Item 5.02. Departure of Directors or Certain Officers; Election of Directors; Appointment of Certain Officers; Compensatory Arrangements of Certain Officers.

 

On December 20, 2016, I.D. Systems, Inc. (the “Company”) entered into Amendment No. 2 (the “Amendment”) to Severance Agreement (as amended, the “Severance Agreement”) with Kenneth Ehrman, the former Chief Executive Officer of the Company. Pursuant to the Amendment, (i) Mr. Ehrman’s resignation as the Chief Executive Officer of the Company, effective December 6, 2016, is deemed to be a “Trigger Event”, triggering the payments and benefits under the Severance Agreement, (ii) the period during which Mr. Ehrman shall be entitled to receive certain severance benefits has been increased from fifteen (15) to eighteen (18) months (such period, the “Severance Period”), (iii) Mr. Ehrman shall receive cash payments at the rate of his base salary for the first fifteen months of the Severance Period, (iv) Mr.
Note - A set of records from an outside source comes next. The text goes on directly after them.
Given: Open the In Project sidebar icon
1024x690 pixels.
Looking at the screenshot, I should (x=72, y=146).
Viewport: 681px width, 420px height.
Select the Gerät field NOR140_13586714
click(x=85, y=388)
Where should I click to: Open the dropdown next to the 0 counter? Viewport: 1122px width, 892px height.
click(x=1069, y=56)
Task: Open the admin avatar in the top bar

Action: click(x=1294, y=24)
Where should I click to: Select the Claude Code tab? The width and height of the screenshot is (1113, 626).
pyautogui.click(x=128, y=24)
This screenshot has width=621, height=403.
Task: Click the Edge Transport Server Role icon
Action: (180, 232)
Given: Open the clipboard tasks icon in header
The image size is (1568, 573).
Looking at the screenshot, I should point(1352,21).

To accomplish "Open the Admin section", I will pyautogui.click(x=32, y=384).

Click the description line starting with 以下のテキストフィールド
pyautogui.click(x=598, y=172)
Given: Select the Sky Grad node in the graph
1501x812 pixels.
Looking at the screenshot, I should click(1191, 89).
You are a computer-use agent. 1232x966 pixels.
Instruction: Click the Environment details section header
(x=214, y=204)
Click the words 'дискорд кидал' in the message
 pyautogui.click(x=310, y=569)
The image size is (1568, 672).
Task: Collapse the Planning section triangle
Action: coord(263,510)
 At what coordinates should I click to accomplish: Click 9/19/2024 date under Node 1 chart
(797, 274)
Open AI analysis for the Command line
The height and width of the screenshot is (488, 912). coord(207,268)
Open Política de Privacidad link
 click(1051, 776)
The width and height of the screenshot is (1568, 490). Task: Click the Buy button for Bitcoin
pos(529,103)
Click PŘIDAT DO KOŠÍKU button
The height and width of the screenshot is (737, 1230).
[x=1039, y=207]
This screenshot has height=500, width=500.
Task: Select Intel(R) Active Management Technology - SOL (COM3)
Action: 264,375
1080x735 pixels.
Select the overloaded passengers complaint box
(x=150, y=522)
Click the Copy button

Ehrman shall continue to be eligible to participate in the Company’s healthcare plan following the Severance Period so long as he pays all premiums associated with such healthcare coverage, and (v) Mr. Ehrman shall be entitled to a car allowance of $1,500 per month for the duration of the Severance Period. Concurrently with the entry into the Amendment, Mr. Ehrman and the Company also entered into a Separation and General Release Agreement (the “Release”), pursuant to which Mr. Ehrman has agreed to a general release of all claims against the Company and certain related parties as well as certain restrictive covenants, in exchange for the payments and benefits under the Severance Agreement.

 

In connection with the entry into the Amendment and the Release, Mr. Ehrman has resigned from the Board of Directors of the Company (the “Board”), effective December 20, 2016, and has been hired as a special advisor to the Board for a period of six (6) months following the effective date of the Release (the “Release Effective Date”), for which he shall receive an advisory fee in the amount of $30,000 a month and 18,244 restricted shares of the Company’s common stock, which shares shall vest in equal monthly installments over a six-month period beginning on the Release Effective Date. The restricted shares are subject to the terms and conditions of the Company’s 2015 Equity Compensation Plan.

 

The description of the Amendment contained herein does not purport to be complete and is qualified in its entirety by reference to the full text of the Amendment, which is filed as Exhibit 10.1 to this Current Report on Form 8-K and incorporated herein by reference.

 

Item 9.01. Financial Statements and Exhibits.

 

  (d) Exhibits

 

As described above, the following exhibit is filed as part of this report:

 

Exhibit Number   Description
     
10.1   Amendment No. 2 to Severance Agreement, dated December 20, 2016, between I.D. Systems, Inc. and Kenneth Ehrman.

 

 
 

 

SIGNATURE

 

Pursuant to the requirements of the Securities Exchange Act of 1934, the Registrant has duly caused this report to be signed on its behalf by the undersigned hereunto duly authorized.

 

  I.D. SYSTEMS, INC.
     
  By: /s/ Ned Mavrommatis
  Name: Ned Mavrommatis
  Title: Chief Financial Officer

 

Date: December 21, 2016

 

 
 

 

EXHIBIT INDEX

 

Exhibit Number   Description
     
10.1   Amendment No. 2 to Severance Agreement, dated December 20, 2016, between I.D. Systems, Inc. and Kenneth Ehrman.